TASK DESCRIPTION: Copy, exactly and without additions, every line in the records below from the one holding "You are a computer-use agent. Image resolution: width=591" through the one holding "Click the filmstrip display icon", both ends included.

PROVIDED DATA:
────
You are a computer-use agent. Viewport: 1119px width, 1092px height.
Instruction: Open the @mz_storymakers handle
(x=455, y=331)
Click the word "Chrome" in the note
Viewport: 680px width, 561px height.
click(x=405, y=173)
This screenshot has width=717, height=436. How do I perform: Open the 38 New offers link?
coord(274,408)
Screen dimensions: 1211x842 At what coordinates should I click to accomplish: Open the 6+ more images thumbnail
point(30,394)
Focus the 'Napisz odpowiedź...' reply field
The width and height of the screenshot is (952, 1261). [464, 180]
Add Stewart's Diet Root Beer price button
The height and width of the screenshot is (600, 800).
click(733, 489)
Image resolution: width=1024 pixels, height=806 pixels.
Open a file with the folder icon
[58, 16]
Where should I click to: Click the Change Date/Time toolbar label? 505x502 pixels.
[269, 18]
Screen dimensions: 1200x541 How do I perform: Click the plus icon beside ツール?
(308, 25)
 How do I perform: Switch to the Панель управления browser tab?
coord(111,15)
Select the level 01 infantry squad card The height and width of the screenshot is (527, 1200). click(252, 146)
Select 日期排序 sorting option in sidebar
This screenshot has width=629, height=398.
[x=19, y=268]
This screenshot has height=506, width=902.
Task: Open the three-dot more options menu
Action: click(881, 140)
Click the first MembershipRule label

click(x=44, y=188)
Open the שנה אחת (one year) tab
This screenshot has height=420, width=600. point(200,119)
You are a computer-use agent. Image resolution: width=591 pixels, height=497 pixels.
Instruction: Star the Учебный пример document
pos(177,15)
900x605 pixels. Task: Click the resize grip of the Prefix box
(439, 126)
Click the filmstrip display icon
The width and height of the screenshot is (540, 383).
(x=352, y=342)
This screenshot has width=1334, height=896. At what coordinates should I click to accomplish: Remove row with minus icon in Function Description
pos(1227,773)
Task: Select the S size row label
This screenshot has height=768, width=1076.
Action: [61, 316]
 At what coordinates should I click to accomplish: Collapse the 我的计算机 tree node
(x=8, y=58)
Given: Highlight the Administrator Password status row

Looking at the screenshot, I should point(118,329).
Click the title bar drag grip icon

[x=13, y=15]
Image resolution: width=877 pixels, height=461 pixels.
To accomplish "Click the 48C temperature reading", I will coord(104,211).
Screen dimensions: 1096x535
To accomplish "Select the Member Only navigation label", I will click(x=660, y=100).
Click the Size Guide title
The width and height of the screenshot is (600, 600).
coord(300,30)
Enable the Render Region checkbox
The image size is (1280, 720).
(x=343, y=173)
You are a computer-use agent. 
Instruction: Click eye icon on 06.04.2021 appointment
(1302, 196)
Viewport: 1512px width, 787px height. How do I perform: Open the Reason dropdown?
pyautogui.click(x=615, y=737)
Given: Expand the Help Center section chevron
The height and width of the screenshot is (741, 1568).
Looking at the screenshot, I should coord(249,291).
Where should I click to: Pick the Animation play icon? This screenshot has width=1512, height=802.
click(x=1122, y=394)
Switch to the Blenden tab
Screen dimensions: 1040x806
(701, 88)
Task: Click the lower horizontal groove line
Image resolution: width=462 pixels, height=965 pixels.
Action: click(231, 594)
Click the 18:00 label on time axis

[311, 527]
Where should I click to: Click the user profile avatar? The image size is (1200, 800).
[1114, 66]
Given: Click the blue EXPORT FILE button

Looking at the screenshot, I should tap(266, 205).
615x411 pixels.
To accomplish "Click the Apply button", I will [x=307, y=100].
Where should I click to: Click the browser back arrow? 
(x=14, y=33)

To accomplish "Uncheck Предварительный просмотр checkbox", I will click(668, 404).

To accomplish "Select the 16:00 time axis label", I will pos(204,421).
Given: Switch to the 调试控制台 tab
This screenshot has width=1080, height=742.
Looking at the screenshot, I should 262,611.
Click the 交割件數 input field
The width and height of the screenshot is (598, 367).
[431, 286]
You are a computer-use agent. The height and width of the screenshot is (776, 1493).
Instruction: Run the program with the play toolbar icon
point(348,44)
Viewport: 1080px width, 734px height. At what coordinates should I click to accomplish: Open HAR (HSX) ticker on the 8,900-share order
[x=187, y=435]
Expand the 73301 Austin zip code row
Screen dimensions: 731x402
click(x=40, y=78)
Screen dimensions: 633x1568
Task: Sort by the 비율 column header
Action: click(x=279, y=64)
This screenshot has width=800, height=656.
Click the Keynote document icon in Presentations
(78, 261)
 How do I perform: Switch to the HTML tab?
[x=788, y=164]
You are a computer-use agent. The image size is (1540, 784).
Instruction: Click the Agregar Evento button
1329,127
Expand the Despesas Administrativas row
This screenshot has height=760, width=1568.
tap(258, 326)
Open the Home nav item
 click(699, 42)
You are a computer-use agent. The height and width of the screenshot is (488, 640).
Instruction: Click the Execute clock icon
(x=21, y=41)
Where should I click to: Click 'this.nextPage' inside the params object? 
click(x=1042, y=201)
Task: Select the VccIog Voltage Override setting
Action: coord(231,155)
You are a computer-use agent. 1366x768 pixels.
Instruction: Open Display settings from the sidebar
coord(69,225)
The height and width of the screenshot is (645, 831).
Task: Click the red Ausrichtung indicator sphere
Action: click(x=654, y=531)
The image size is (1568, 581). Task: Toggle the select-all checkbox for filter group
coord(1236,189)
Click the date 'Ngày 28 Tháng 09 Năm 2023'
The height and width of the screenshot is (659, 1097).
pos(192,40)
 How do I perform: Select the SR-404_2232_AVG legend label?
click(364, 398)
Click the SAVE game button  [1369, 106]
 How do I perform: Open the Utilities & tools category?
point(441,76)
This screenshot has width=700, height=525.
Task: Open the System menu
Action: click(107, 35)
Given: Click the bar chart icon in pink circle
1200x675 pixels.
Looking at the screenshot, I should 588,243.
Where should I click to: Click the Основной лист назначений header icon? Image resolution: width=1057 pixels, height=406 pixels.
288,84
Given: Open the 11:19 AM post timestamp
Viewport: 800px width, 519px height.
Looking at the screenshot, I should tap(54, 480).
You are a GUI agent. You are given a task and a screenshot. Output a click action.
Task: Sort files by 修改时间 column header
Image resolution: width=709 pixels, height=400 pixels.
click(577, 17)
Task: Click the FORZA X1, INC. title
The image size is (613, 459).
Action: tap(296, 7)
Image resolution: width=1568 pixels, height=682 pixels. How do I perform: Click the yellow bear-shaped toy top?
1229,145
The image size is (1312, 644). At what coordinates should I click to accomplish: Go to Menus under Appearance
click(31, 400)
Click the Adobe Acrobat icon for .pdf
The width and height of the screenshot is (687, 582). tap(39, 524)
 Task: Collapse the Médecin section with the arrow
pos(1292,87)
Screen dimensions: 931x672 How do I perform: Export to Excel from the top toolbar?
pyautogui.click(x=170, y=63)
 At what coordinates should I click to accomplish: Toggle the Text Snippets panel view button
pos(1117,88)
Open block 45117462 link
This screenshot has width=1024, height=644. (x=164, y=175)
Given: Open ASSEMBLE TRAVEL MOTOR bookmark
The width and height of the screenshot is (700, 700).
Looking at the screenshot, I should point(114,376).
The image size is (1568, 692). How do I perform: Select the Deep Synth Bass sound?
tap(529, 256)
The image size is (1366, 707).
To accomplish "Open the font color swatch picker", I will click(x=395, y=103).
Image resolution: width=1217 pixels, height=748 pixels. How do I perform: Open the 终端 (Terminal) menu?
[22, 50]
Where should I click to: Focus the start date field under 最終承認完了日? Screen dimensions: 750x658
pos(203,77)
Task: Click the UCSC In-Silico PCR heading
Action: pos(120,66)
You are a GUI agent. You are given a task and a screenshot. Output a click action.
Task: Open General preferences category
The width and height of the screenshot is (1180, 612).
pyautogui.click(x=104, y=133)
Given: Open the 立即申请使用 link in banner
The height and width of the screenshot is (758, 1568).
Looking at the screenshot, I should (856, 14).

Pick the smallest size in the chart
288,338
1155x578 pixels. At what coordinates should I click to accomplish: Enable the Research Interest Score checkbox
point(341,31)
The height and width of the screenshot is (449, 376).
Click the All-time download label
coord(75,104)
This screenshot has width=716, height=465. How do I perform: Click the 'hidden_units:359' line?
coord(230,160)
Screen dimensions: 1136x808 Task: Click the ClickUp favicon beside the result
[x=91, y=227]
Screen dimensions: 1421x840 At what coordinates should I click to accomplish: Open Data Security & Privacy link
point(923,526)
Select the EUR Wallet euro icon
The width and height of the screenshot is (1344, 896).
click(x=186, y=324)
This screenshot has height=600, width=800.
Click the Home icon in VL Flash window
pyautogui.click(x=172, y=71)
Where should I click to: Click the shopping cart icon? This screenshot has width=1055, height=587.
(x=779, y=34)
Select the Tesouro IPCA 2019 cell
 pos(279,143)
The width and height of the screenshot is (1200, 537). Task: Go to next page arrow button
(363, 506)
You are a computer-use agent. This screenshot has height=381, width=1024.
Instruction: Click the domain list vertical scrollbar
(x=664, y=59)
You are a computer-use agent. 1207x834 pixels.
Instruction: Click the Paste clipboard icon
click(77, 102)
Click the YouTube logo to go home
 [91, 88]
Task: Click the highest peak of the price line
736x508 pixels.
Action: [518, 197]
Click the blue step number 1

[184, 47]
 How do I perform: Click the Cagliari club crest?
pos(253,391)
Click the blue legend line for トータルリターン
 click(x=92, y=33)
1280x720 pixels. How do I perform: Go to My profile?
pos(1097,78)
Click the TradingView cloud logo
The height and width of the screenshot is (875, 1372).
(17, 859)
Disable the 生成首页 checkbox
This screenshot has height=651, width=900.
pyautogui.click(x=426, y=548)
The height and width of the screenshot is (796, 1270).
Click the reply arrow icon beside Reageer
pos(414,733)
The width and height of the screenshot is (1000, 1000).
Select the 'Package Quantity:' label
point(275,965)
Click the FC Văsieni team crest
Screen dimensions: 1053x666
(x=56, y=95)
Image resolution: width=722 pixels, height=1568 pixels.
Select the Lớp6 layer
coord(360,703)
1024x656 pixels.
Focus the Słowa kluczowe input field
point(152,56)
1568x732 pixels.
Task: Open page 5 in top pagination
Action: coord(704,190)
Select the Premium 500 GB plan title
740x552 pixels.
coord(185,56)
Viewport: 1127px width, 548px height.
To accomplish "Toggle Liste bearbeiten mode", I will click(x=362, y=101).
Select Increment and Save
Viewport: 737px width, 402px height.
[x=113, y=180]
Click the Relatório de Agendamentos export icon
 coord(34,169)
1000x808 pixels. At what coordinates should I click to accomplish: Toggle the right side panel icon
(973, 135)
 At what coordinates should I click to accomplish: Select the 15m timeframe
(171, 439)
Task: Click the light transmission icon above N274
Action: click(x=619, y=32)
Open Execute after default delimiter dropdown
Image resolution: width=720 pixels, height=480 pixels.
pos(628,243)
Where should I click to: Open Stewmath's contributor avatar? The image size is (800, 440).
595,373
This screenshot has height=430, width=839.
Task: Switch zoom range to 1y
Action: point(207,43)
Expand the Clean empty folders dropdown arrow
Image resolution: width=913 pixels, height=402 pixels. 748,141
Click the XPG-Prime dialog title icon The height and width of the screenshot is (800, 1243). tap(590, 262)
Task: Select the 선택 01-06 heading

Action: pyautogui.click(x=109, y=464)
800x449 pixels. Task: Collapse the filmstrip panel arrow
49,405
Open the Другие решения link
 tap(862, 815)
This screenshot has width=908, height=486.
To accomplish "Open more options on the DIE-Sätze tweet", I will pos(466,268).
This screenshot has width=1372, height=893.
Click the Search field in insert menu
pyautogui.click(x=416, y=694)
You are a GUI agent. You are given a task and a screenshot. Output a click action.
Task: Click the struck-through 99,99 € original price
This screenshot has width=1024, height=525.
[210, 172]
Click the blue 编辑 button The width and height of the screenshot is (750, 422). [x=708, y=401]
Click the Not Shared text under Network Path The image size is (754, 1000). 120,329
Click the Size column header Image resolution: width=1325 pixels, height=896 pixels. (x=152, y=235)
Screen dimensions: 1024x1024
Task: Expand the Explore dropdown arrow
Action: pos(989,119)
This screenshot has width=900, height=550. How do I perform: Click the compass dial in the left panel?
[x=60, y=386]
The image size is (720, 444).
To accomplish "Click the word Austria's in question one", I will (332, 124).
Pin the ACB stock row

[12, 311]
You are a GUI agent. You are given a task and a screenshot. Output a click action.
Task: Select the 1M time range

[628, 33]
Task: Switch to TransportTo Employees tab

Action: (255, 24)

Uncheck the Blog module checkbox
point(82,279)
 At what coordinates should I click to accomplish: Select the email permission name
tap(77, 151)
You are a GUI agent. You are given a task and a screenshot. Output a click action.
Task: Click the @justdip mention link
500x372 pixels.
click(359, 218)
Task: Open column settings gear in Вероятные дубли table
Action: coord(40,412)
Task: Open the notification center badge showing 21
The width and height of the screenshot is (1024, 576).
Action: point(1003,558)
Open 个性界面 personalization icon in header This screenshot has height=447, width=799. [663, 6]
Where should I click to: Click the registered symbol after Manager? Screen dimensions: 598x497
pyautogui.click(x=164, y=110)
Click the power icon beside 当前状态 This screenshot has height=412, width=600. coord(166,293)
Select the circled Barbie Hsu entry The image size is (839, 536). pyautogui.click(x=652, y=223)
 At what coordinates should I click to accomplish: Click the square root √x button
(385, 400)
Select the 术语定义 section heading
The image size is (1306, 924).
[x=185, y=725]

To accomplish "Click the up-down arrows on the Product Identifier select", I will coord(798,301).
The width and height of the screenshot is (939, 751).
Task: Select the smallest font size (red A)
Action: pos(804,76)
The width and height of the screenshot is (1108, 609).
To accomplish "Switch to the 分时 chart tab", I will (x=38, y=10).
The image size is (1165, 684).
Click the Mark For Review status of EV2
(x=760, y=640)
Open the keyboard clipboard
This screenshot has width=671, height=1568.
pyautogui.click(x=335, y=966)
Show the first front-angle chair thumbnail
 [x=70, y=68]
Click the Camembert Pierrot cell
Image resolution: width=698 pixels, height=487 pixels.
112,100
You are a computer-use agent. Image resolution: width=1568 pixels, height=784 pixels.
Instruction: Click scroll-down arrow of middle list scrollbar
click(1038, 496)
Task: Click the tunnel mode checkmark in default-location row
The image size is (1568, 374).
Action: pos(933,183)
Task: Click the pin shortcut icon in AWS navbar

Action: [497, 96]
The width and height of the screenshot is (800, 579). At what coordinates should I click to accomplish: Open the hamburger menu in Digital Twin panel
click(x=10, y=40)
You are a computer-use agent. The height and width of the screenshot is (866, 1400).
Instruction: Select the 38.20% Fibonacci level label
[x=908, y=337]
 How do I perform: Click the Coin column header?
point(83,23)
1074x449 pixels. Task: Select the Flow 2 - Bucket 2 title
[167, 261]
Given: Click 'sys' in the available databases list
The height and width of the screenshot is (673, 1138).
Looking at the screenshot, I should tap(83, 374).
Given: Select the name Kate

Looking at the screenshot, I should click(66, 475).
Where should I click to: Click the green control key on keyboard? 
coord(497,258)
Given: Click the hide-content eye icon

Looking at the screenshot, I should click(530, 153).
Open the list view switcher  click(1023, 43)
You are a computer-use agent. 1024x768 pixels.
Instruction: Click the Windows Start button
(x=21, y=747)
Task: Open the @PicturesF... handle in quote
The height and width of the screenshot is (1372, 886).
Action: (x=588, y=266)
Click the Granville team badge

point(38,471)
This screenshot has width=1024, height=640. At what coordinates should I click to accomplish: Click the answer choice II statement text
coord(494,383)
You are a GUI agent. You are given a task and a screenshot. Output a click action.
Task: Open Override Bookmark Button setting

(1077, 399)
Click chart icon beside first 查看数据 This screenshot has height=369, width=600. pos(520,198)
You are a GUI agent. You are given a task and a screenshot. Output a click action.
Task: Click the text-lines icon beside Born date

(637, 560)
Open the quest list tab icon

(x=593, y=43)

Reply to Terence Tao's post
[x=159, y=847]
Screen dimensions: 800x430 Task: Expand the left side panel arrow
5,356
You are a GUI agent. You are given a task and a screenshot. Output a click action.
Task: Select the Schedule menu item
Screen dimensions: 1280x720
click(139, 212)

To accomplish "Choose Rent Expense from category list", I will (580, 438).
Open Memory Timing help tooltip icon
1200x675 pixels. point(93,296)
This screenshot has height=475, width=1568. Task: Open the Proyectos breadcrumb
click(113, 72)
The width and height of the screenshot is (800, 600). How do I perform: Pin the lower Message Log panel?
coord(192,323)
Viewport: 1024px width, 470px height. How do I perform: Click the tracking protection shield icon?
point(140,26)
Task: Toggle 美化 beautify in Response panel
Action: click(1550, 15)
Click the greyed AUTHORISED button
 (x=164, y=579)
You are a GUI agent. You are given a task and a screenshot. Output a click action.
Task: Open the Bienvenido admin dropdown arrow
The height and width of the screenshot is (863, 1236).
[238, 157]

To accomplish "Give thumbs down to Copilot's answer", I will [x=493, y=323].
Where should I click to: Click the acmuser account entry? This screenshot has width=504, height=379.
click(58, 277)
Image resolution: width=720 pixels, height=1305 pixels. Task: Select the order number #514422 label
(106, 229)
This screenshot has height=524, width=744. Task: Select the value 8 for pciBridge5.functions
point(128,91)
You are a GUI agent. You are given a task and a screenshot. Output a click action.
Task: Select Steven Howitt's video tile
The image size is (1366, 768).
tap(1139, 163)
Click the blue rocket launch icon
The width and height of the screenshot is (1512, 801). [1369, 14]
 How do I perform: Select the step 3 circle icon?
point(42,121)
────
ANSWER FOR THIS EXERCISE:
You are a computer-use agent. Image resolution: width=591 pixels, height=497 pixels.
Instruction: Star the Учебный пример document
pos(177,15)
900x605 pixels. Task: Click the resize grip of the Prefix box
(439, 126)
Click the filmstrip display icon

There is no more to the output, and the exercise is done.